ここからは、上記それぞれの項目について詳しく解説します。

対象となる範囲

まず、対象となるWebサイト・ページのドメインを記載して、対応範囲を明確に示します。また、対象に含めないページがある場合には、その部分が特定できるようにURLで明示します。Webサイト全体を対象範囲とする予定であるものの、現状では一部のみに対応しているケースでは、予定や目標を記載しましょう。

具体的な記載例は以下の通りです。

対象範囲:
株式会社テックミーブレインズのウェブサイト(https://techmebrains.co.jp/)。
ただし、2024年度は△△(https://techmebrains.co.jp/△△)のみを対象とし、それ以外のWebページは2025年度以降の対応とします。

適合レベルと対応度

続いて、どの適合レベルを目標とするかと対応度を記載します。JIS X 8341-3では、以下3種類の適合レベルが設けられています。

  • レベルA:最低限必要なレベル
  • レベルAA:総務省や他の国・地域における法律、ポリシーで推奨されているレベル
  • レベルAAA:AAを発展させた基準で、一般的には求められないレベル

一般的な企業には、AAへの対応が薦められています。なお、適合レベルの詳細は以下をご覧ください。
⇒ウェブアクセシビリティの「A」「AA」達成基準を詳しく解説!

また、適合レベルに対してどの程度対応するかの以下対応度を記載しましょう。

  • 準拠:達成基準を全て満たしている
  • 一部準拠:達成基準を一部を満たしている
  • 配慮:適合レベルに該当するかの試験実施の有無、試験結果は問わない

その他、明記が推奨される事項

必須ではありませんが、以下項目の明記も推奨されています。

  • いつまでに目標を達成するか
  • 担当部署と電話番号やメールアドレスなどの連絡先
  • 発生している問題と対策
  • 試験の結果が記載されたページのリンク
  • 未対応の達成基準
  • 追加で目標とする達成基準

上記も検討した上で、方針に明記すると良いでしょう。

ウェブアクセシビリティ方針のポイント

ウェブアクセシビリティ方針のポイント

ウェブアクセシビリティ方針を記載する際のポイントが存在します。ここからは、以下の項目に関するポイントについて詳しく解説します。

  • 言葉遣い
  • 構造
  • 形式
  • 設置場所

言葉遣い

方針は、誰もがわかりやすい簡単な言葉遣いを心掛けると良いでしょう。略語を使用する際には、最初の文で定義を明確にする必要があります。また、明確で関連性のあるタイトルを記載し、わかりやすくすることが大切です。

構造

見出しタグを適切に使用し、構造がわかりやすいように記載します。H1タグはタイトルのみ使用し、それ以降の見出しにはH2~H6のタグを活用します。また、箇条書きや番号付きの小見出しを効果的に活用し、文と段落を短くしましょう。テキストは左揃えにし、脚注の使用をせず本文への説明記載も重要です。

形式

HTML形式で記載します。文字の最小サイズは12ポイントとし、ArialやHelveticaなど、小さなサイズでも読みやすいように設計されたフォントを活用します。また、斜体テキストの使用は避けましょう。
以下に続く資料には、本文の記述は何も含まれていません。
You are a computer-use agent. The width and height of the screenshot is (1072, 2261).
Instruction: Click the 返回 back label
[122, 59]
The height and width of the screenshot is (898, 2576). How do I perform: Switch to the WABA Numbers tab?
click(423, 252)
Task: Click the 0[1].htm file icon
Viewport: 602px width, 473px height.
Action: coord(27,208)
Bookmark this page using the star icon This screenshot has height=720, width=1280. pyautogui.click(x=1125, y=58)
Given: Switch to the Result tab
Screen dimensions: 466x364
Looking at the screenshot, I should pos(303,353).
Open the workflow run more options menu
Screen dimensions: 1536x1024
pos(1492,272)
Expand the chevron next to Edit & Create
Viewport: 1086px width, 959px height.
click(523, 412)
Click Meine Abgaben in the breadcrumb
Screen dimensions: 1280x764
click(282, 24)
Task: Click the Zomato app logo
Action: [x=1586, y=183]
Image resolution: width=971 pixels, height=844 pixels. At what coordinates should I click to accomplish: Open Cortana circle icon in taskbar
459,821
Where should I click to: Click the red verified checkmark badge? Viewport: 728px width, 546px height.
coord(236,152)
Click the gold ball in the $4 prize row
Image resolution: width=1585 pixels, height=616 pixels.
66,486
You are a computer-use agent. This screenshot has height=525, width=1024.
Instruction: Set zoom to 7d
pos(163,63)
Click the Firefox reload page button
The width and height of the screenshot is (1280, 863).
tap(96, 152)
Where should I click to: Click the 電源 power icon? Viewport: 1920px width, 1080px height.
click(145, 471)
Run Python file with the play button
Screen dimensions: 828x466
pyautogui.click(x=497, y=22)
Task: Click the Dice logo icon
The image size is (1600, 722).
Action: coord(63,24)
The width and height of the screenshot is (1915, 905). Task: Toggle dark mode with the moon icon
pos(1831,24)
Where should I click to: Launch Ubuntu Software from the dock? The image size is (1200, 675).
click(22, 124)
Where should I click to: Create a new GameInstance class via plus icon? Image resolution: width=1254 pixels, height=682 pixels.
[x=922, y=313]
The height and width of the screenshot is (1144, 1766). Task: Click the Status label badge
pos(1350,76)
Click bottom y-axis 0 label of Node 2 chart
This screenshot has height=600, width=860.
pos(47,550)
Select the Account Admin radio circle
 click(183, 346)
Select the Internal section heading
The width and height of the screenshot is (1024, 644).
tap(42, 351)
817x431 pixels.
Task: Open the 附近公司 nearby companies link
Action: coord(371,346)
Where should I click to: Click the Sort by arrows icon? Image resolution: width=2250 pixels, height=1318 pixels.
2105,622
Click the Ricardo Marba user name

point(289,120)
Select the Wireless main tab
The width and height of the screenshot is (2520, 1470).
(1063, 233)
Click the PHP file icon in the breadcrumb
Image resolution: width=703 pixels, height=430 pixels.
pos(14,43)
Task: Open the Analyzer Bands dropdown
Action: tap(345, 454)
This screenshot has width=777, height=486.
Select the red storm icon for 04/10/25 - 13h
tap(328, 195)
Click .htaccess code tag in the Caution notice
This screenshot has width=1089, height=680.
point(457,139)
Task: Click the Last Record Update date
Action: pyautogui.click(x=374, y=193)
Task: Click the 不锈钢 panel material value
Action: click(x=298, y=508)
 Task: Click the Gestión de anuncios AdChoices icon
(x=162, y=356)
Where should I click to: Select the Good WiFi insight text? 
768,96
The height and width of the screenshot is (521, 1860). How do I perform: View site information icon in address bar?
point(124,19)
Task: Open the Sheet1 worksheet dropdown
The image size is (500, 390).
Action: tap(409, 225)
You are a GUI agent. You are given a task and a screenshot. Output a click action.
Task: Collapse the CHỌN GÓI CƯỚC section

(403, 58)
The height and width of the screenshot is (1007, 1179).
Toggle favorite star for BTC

リンクを掲載する場合には、内容が識別可能な名前を付け、下線のみで装飾します。設置する画像への、代替テキスト入力も欠かせません。

設置場所

企業の中には、方針をわかりにくい箇所に設置しているケースもあります。ただ、視認性が重要であるためプライバシーポリシーやセキュリティポリシー、利用規約などへのリンクとともに、全ページのフッターに含めると良いでしょう。全ページのフッターにリンクを設置すれば、ユーザーがどのページから流入しても方針の確認が可能です。

ウェブアクセシビリティ方針を策定する具体的なやり方と流れ

ウェブアクセシビリティ方針を策定する具体的なやり方と流れ

ウェブアクセシビリティ方針の策定ステップは以下の通りです。

  1. 対応に関する約束ごとを記載する
  2. 準拠するガイドラインを検討して表明する
  3. 未対応箇所があるかを確認して表明する
  4. 連絡先を記載する

ここからは、上記の各ステップに関して詳しく解説します。

ウェブアクセシビリティ対応に関する約束ごとの記載

まず、Webサイトに流入したユーザーに対して、ウェブアクセシビリティに取り組んでいることや取り組みの重要性を伝えるコミットメントを検討し、記載しましょう。例えば以下の通りです。

株式会社テックミーブレインズは、能力やスキルに関係なく、多くのユーザーが当社のWebサイトにアクセスできるようにすることに尽力しています。当社は、当社のWebサイトにおけるアクセシビリティの向上に向けて、積極的な取り組みを行っています。

どのガイドラインに準拠するかの検討と表明

続いて、どのガイドラインに準拠するかの検討と表明を行いましょう。また、実際にサイトをチェック・改修して、適合レベルと対応度も記載します。サイトを更新した際には、内容の更新も行います。

ガイドラインの種類

主なガイドラインには、以下の2つがあります。

  • W3Cのガイドライン
    Webサイトにおける各種技術の標準化を目的に設立されたW3Cが発表しているガイドラインです。
  • WAICのガイドライン
    日本の公的規格である「JIS X 8341-3」の理解と普及の促進を目的に活動する、WAICのガイドラインです。

なお、ガイドラインに関する詳細は以下をご覧ください。
⇒ウェブアクセシビリティガイドラインを守るとSEOにも効果的!その理由とは?

ウェブアクセシビリティ対応できていない箇所の確認と表明

ツールや目視でサイトをチェックし、対応できていない箇所があれば、方針に記載します。併せて、いつまでに問題を解決するかを明確に記載しましょう。記載例は以下の通りです。

当サイトはW3C標準に準拠するよう努力しておりますが、残念ながら現時点では〇〇(不足している機能などを記載)を提供できておりません。ただし、当社は専門家と協力して、〇〇を実装することでこの問題を修正しており、202x年x月x日までに完了する予定です。

連絡先の記載

最後に、ユーザーが質問やコメント、提案などをできるように、連絡先情報を記載します。さまざまな方法での連絡を可能にする目的で、電話番号やメールアドレス、郵送先住所など、複数記載しましょう。記載例は以下の通りです。

当サイトを全ユーザーにとってよりアクセスしやすいものにするためのご提案やアイデアを歓迎します。また、当サイトへのアクセスに問題がある場合は、以下までご連絡ください。
〇〇(電話番号)
△△(メールアドレス)
◇◇(郵送先住所)

まとめ

まとめ

ウェブアクセシビリティ方針とは、自社のWebサイトにおけるアクセシビリティの基本的な考え方や目標を記載したもののことです。対象範囲や適合レベルと対応度などを、具体的に記述します。

ただ、方針作成やウェブアクセシビリティに対応しているかのチェック、Webサイトの改修など、全てを人手により行えば多くの手間と時間がかかります。効率的な対応に向け、ツールの活用がおすすめです。